La seule histoire de Julian Barnes

Comme la plupart des jeunes hommes, surtout ceux qui sont amoureux pour la première fois, il avait considéré la vie -et l’amour- en termes de gagnants et de perdants… Susan l’avait détrompé. Elle avait fait remarquer que chacun a son histoire d’amour. Même si elle a été un fiasco, même si elle a tourné court, ou n’a même pas commencé, a été entièrement dans la tête : cela ne la rendait pas moins réelle. Et c’était la seule histoire.
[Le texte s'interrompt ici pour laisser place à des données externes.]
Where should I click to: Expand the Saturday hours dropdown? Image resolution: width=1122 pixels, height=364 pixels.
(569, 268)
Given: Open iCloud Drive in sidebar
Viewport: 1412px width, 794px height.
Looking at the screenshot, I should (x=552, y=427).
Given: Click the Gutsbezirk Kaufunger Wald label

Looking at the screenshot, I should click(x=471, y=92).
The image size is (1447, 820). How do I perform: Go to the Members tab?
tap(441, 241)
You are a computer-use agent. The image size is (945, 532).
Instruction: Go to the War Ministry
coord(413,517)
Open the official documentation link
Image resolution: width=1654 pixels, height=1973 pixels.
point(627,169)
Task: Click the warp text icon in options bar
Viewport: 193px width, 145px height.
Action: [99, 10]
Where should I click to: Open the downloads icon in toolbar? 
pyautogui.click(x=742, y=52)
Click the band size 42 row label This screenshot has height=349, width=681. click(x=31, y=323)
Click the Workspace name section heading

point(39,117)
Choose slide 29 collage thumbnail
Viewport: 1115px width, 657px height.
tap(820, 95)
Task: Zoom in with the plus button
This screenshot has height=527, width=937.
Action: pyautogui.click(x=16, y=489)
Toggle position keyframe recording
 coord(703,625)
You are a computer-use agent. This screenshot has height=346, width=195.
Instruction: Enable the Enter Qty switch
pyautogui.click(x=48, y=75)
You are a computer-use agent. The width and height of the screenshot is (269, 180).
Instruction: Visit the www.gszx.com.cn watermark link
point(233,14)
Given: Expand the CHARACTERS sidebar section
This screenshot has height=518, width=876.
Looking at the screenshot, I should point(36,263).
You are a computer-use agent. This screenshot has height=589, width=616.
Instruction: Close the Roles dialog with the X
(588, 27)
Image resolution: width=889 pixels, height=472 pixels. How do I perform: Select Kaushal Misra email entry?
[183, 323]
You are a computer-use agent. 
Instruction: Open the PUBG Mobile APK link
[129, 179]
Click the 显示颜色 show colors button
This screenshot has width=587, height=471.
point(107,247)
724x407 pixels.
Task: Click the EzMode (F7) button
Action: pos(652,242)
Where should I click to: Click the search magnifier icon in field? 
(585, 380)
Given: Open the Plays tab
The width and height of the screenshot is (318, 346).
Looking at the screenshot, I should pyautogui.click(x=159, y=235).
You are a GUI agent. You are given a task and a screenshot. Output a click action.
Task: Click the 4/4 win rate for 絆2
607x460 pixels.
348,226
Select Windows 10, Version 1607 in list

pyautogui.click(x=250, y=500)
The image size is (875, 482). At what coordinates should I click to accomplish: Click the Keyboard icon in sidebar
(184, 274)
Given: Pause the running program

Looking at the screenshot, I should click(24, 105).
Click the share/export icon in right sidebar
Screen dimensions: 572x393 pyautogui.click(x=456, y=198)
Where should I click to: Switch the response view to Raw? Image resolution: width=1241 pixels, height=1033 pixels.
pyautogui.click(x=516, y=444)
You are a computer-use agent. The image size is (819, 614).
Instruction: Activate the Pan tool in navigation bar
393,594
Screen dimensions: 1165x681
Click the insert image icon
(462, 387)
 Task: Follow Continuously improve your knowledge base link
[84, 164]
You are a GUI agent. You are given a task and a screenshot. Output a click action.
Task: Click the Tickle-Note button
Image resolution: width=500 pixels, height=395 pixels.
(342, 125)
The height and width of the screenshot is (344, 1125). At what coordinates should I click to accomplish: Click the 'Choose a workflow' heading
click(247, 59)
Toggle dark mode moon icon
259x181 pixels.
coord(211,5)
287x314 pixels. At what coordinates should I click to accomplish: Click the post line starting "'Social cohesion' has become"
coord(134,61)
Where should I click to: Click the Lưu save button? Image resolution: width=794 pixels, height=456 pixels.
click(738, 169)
Grosse claque de lecture, voici un roman bouleversant, extrêmement sensible et élégant, superbement construit, comme on aimerait en dénicher plus souvent. La seule histoire suit la relation de Paul et de Susan, dans les années 70 en Angleterre. Paul a 19 ans, Susan 48, et pourtant leur amour naît comme une évidence. Susan quitte son mari violent, sans pouvoir toutefois divorcer, et part vivre avec Paul. Mais peu à peu les démons de Susan la rattrapent -l’alcoolisme et la dépression- et au bout d’une dizaine d’années, viennent à bout de cette belle histoire. Au fil de trois parties, le roman se présente comme une longue interrogation sur l’amour, sa nature et sa définition… pour en arriver à la conclusion qu’en matière d’amour on ne sait rien, sauf qu’on peut seulement le vivre.

C’est Paul qui raconte dans la première partie, il se souvient du temps où tout a commencé. Le point de vue est celui du jeune homme, celui qui a 20 ans, l’âge où on adhère à ce que l’on vit, sans distance. Dans l’égoïsme et l’étonnement du premier amour, Paul ne se préoccupe que de lui-même, tout à son enthousiasme, à sa passion, à ses découvertes du sexe et du plaisir d’aimer. Il est le roi du monde, vivant pleinement une relation hors de toutes les convenances avec une femme certes mûre et mariée mais sans grande expérience, qui se lance dans l’aventure avec fraîcheur et innocence. C’est le temps du bonheur, de la légèreté et de l’insouciance, et un humour très anglais, pince sans rire, ponctue le récit, épingle les travers des personnages et de leur milieu social, rend le tout super agréable à lire.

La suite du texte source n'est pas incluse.